O verão do Hemisfério Sul começa neste domingo (21) e o Instituto Nacional de Meteorologia (Inmet) projeta variações significativas no regime de chuvas e nas temperaturas pelo país.
Na Região Norte, a previsão aponta para precipitação acima da média na maior parte dos estados, acompanhada por elevação das temperaturas. Exceções são o sudeste do Pará e o Tocantins, onde os volumes devem ficar abaixo do esperado para a estação. Amazonas, centro-sul do Pará, Acre e Rondônia devem registrar temperaturas em torno de 0,5°C acima da média climatológica, enquanto Amapá, Roraima e o norte do Pará tendem a permanecer próximos da média.

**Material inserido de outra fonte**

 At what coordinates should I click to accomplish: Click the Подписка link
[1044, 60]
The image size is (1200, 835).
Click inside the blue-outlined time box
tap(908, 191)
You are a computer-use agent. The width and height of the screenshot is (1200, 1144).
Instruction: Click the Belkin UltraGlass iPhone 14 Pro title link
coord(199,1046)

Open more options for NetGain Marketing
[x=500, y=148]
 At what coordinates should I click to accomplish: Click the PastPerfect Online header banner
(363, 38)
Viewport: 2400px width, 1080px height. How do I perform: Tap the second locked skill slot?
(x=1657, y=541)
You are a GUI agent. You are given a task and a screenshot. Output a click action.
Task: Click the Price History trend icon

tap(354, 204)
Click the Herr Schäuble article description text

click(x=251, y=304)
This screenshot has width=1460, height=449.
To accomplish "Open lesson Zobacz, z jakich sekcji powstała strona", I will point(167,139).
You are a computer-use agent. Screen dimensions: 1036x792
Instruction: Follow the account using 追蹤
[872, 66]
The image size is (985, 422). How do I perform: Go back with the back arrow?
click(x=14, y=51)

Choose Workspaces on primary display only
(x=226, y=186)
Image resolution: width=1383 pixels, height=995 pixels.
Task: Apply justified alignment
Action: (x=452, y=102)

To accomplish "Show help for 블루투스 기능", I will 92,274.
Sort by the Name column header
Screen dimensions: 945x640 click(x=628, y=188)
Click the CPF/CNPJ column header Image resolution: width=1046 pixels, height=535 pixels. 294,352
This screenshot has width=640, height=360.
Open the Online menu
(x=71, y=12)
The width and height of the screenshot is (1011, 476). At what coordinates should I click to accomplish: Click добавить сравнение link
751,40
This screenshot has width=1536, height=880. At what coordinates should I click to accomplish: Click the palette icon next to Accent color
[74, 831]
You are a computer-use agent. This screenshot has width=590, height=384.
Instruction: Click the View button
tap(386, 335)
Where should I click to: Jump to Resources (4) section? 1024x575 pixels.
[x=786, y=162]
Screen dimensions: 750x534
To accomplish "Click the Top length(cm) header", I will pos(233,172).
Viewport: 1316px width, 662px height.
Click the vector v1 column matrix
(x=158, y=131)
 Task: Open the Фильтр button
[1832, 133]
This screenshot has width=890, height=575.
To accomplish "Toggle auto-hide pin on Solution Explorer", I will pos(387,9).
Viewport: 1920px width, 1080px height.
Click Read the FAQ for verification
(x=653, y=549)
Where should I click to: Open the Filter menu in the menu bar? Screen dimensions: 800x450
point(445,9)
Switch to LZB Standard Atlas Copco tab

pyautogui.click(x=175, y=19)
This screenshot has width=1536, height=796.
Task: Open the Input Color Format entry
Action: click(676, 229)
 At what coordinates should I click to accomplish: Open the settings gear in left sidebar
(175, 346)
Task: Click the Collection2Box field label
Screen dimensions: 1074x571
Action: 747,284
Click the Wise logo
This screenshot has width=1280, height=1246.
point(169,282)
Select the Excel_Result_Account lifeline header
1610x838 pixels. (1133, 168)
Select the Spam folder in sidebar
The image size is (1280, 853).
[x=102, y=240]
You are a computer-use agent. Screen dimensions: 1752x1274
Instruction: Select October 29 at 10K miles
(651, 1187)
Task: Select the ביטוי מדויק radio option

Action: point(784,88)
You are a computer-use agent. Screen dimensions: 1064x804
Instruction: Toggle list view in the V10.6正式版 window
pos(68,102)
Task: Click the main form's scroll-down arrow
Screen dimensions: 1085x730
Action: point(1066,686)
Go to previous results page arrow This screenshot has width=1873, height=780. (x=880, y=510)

No Sul do país, espera-se chuva acima da média em todos os estados, com os maiores excessos nas mesorregiões sudeste e sudoeste do Rio Grande do Sul, onde os acumulados podem superar em até 50 mm a média trimestral. As temperaturas também devem ficar predominantemente acima do normal, especialmente no oeste gaúcho, com desvios de até 1°C.
A Região Nordeste apresenta tendência geral de chuva abaixo da média, sobretudo na Bahia, no centro-sul do Piauí e na maior parte de Sergipe, Alagoas e Pernambuco, com déficits que podem chegar a 100 mm no trimestre. Em contraste, são previstos volumes próximos ou acima da média no centro-norte do Maranhão, no norte do Piauí e no noroeste do Ceará.
No Centro-Oeste, o cenário indica chuvas acima da média apenas no oeste do Mato Grosso. Goiás deverá apresentar precipitação abaixo do habitual, enquanto o restante da região tende a ficar próximo da média. As temperaturas na faixa central da região podem ficar até 1°C acima da climatologia.
A Região Sudeste deve registrar, em geral, precipitação abaixo da média, com possíveis reduções de até 100 mm no trimestre. Mesorregiões de Minas Gerais — centro do estado, Zona da Mata, Vale do Rio Doce e a Região Metropolitana de Belo Horizonte — são apontadas como áreas com menor expectativa de chuva. As temperaturas na região podem ficar até 1°C acima do normal.
A estação vai até 20 de março de 2026. Além do aquecimento típico pelo maior aquecimento solar no Hemisfério Sul, o período favorece mudanças rápidas nas condições do tempo, com possibilidade de chuvas intensas, granizo, ventos de moderada a forte intensidade e descargas elétricas.
Segundo o Inmet, a Zona de Convergência do Atlântico Sul (ZCAS) deve ser a principal responsável pelas chuvas no Sudeste e no Centro-Oeste, enquanto a Zona de Convergência Intertropical (ZCIT) deve influenciar o tempo no norte do Nordeste e na Região Norte. Em média, os maiores totais de precipitação devem ocorrer nas regiões Norte e Centro-Oeste, com volumes entre 700 mm e 1.100 mm, que coincidem com os períodos chuvosos nos biomas Amazônia e Pantanal.